Si estás pensando en estudiar inglés en Irlanda, prepárate: la experiencia va mucho más allá del idioma. Desde los primeros días, vas a notar cosas que te van a hacer reír, reflexionar y, con el tiempo, enamorarte de esta isla. Acá te cuento algunas de las diferencias culturales entre Brasil e Irlanda que nadie suele mencionar — y que de verdad te van a sorprender.
El clima lo cambia todo
Empecemos por lo más obvio: el clima irlandés no tiene nada que ver con el brasileño. Olvidate del calor intenso y los días eternamente soleados. En Irlanda, un día con sol es casi una fiesta nacional. La gente deja todo lo que está haciendo, sale a los parques, se sienta en las veredas y aprovecha cada rayo como si fuera el último del año — porque a veces lo es. Esta relación con el clima moldea el ritmo de vida de una manera que solo se entiende viviéndola.
La puntualidad es una señal de respeto
En muchos países de América Latina, llegar unos minutos tarde es algo completamente normal y socialmente aceptado. En Irlanda, la cosa cambia. Ser puntual es una muestra de respeto genuino, tanto en clases como en reuniones o incluso en un café con amigos. Es un ajuste pequeño, pero que dice mucho de ti desde el primer momento.
El pub es mucho más que un bar
Acá hay una similitud disfrazada de diferencia: tanto los brasileños como los irlandeses son personas muy sociables. Lo que cambia es el escenario. El pub tradicional irlandés — con música en vivo, buena cerveza y conversaciones que duran horas — es un espacio cultural profundamente arraigado en la identidad del país. No es solo salir a tomar algo; es encontrarse con la comunidad, contar historias y hacer amigos.
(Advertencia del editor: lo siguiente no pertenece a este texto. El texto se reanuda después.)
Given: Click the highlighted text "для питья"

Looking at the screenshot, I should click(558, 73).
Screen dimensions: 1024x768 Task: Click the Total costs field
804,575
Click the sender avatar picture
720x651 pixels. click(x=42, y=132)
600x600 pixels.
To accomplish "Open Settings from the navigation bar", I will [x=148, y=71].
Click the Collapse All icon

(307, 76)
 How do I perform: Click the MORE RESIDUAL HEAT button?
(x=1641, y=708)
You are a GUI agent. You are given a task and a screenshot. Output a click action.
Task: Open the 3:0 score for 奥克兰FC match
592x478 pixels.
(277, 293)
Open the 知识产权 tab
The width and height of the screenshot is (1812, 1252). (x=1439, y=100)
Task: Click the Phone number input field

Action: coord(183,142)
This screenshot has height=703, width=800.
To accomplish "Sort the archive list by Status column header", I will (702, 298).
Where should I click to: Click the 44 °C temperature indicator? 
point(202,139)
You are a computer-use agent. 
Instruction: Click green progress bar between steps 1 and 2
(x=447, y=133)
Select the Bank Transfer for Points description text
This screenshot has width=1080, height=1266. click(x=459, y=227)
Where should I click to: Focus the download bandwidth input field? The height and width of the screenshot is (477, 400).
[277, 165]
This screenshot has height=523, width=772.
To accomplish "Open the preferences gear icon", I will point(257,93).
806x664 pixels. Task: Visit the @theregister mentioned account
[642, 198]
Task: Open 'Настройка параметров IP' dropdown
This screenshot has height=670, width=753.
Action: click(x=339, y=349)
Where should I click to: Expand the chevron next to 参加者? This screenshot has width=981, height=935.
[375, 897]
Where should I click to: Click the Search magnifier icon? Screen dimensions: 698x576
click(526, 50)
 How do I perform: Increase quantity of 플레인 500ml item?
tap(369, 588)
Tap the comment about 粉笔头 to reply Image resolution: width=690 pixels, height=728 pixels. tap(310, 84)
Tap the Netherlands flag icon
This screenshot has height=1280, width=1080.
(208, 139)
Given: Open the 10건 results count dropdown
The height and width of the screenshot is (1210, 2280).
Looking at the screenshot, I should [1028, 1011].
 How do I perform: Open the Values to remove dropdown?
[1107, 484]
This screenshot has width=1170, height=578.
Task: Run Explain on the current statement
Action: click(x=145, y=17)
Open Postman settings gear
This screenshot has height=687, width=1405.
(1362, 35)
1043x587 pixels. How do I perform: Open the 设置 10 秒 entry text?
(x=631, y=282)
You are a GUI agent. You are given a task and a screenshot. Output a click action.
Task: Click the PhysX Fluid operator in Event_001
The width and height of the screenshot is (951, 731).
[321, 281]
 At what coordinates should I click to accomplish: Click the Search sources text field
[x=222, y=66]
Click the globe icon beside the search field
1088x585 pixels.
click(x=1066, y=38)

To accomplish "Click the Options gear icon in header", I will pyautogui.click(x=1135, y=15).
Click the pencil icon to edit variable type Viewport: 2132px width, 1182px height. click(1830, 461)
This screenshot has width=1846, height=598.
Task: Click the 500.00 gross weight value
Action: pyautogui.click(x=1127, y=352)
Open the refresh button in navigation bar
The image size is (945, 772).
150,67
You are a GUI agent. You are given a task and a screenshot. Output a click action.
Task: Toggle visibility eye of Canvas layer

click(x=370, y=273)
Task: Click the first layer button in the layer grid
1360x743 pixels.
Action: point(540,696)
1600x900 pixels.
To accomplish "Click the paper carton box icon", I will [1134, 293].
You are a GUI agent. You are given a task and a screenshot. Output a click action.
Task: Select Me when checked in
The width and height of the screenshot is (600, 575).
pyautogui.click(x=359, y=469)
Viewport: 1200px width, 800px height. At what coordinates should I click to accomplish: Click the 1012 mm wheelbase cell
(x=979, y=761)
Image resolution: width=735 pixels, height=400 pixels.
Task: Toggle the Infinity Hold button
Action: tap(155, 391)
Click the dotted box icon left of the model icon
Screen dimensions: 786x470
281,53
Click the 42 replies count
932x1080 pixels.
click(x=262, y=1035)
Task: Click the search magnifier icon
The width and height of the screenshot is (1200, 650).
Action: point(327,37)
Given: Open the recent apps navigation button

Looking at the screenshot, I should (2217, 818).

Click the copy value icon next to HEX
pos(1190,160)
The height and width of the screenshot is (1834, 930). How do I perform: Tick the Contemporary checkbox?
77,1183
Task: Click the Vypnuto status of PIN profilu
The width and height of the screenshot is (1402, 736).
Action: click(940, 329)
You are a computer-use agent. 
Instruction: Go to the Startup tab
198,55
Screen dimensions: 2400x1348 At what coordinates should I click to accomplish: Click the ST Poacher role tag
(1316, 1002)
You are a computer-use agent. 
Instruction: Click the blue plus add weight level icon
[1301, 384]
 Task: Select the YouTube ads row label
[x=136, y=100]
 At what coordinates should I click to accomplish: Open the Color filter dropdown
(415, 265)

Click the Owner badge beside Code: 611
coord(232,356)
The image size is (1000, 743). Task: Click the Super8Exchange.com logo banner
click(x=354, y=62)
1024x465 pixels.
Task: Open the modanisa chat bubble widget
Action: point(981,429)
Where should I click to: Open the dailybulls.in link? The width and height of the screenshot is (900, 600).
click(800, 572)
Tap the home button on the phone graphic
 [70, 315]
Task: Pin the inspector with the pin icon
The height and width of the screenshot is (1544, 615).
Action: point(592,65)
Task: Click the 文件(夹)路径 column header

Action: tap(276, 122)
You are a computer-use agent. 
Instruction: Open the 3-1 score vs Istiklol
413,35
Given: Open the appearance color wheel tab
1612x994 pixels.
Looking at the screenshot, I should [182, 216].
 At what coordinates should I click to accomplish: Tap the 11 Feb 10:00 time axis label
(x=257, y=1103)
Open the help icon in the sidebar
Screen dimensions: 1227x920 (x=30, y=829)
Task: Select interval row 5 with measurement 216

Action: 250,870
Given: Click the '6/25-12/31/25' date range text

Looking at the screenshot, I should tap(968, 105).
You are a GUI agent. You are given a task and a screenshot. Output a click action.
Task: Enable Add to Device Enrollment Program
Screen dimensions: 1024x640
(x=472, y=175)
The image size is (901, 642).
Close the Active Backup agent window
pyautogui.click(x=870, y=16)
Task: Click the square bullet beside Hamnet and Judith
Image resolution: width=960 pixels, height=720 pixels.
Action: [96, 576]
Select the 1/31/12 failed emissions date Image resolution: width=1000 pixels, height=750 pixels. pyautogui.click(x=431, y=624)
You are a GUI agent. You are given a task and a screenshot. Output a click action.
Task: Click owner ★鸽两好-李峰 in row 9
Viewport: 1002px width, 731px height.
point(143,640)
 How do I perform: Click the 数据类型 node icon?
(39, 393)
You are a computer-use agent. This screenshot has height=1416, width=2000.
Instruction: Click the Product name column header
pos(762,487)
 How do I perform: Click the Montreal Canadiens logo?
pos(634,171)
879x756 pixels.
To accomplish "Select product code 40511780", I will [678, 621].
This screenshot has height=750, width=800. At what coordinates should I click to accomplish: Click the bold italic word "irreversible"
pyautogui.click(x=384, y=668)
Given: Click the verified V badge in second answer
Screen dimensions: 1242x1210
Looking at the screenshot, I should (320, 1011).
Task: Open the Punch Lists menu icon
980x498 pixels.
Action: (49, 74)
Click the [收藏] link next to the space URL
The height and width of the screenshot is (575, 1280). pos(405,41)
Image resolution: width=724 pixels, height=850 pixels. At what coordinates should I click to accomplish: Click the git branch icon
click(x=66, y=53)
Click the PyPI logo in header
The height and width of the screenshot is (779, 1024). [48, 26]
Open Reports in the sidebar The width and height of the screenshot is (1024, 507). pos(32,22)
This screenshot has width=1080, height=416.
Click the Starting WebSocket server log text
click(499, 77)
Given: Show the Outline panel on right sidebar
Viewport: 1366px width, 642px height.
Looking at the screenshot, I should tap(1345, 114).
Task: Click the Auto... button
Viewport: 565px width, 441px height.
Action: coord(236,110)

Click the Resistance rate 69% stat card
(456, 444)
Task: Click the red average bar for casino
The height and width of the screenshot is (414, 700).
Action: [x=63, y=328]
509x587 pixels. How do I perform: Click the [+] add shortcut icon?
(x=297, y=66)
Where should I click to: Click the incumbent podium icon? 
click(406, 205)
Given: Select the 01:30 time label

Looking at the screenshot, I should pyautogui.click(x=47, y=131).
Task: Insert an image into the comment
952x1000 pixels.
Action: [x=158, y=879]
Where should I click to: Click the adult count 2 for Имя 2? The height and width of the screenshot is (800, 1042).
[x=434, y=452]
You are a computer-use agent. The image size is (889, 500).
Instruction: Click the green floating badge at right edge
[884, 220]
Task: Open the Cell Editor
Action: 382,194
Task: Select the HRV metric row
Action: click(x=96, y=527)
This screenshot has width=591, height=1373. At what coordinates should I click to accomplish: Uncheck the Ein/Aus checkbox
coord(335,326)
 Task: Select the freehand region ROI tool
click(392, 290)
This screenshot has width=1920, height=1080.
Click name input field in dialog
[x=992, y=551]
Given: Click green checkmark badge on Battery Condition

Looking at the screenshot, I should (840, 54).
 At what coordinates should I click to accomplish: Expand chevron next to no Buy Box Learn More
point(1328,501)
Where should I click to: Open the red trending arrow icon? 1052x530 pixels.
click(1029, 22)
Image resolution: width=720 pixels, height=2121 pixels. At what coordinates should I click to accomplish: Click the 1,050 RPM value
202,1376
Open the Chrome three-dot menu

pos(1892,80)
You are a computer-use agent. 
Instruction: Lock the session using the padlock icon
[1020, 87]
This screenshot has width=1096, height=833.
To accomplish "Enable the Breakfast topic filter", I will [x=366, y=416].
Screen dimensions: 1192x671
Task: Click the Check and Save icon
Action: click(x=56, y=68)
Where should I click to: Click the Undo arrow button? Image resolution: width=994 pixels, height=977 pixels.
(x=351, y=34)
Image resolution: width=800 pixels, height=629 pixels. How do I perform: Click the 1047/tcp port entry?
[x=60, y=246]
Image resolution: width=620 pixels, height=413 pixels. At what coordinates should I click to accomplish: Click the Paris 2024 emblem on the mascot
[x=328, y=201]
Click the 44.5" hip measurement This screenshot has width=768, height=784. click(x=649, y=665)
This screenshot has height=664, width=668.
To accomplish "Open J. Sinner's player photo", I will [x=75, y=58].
Y sí, los irlandeses van a tener mil preguntas sobre Brasil.
La informalidad es la regla
Algo que suele sorprender a los estudiantes latinoamericanos es lo informal que es la cultura irlandesa en lo social y lo profesional. Llamar al profesor por su nombre de pila es lo más normal del mundo. Entrar a una tienda y que te saluden con un casual «Alright?» es la norma. Y la palabra «Grand» — que viene a significar «todo bien» — puede que sea la más útil que aprendas en todo tu intercambio.
La comida es sencilla, pero tiene su encanto
Seamos honestos: vas a extrañar el arroz con frijoles, el churrasco y la comida casera. La cocina irlandesa gira en torno a las papas, los guisos y el pan artesanal — reconfortante y honesta, aunque muy diferente de la riqueza gastronómica latinoamericana. La buena noticia es que Dublín y Cork son ciudades cosmopolitas con restaurantes de todo el mundo. Y si la nostalgia aprieta, seguro encontrás alguna opción latinoamericana cerca.
El transporte público es zona de silencio
Llamadas en altavoz, música sin auriculares, conversaciones a todo volumen — algo cotidiano en muchas ciudades de América Latina. En Irlanda, el transporte público funciona como un espacio de silencio. Hablar fuerte o atender el teléfono sin retirarte un poco se considera una falta de consideración. Es un cambio que adoptás rápido y que, con el tiempo, hasta agradecés.
El choque cultural es parte del aprendizaje
Cada una de estas diferencias es una oportunidad real de crecer, conocerte mejor y ampliar tu mirada sobre el mundo. Y cuando todo esto sucede mientras estás aprendiendo inglés en Irlanda — rodeado de personas de distintas culturas, viviendo situaciones reales — el progreso que hacés es increíble.